A few of the malicious purposes outlined in the paper include using the model to generate misleading news articles, impersonate others online, automate the production of abusive or faked content to post on social media, and automate the production of spam/phishing content. One relatable example is that with fine-tuning – training on a more specific and nuanced dataset – the program could write reviews on Amazon given conditions of star rating and category. These automated reviews could pose a real problem for manufacturers whose main sales platform is within these online marketplaces.
How will copyright law handle this machine-generated content?
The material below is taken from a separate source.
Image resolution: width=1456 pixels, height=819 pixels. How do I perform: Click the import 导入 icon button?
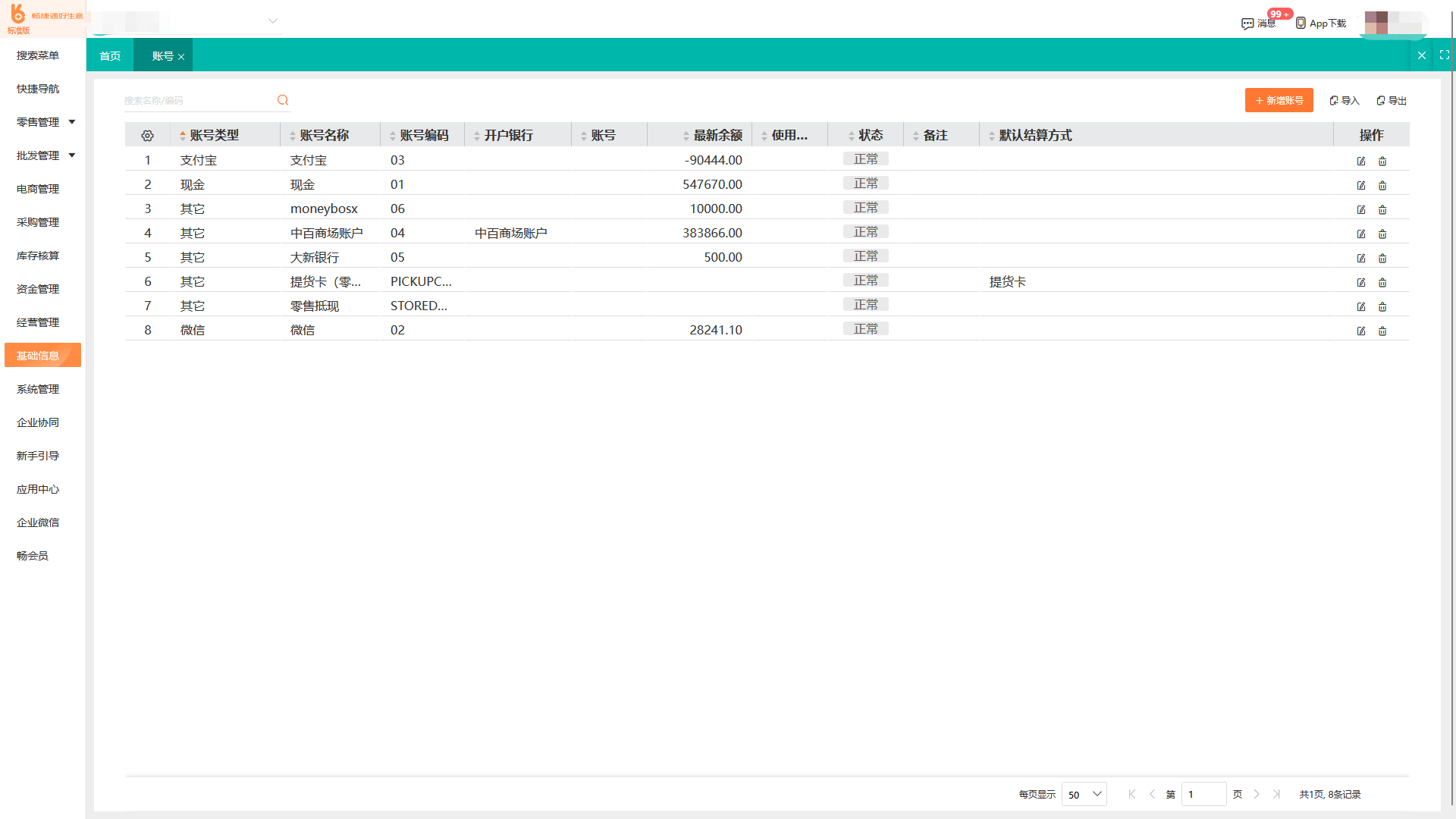[x=1345, y=100]
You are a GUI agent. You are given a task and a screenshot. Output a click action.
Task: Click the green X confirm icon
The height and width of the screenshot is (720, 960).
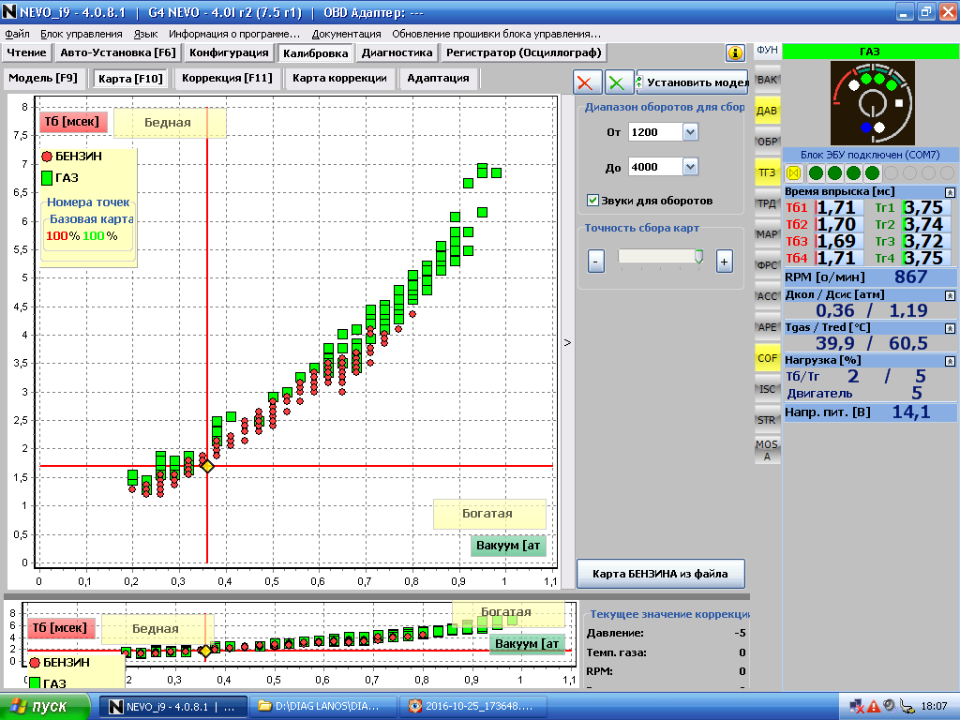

In addition to concerns regarding public policy and misuse, the current state of intellectual property law will likely be stressed by innovations like this program. Rather than a traditional tool for production, like a typewriter or even an assistive program like Microsoft Word, OpenAI’s program and other machine learning text generators will function as the producers themselves, meaning that traditional copyright laws may need to be updated. As it is currently constructed, domestic copyright law will not attribute copyright ownership to a machine. Indeed, the threshold question of whether the creator of the program or the user of the program should be provided with copyright protection jumps to the fore. As it stands now, at least in the Ninth Circuit, it appears that works created by a non-human – a machine – even a very well-developed machine, may reside in the public domain.
Due to the potential abuses of its technology, OpenAI is taking a patient, careful look at the current state of the world and preparing itself and the deployment of its technology for the worst. As a non-profit enterprise, OpenAI is empowered to make decisions like this because they do not have to focus on being first-to-market. In leading by example and practicing patience, OpenAI is setting a standard in hopes of curtailing bad actors before they ever have a chance.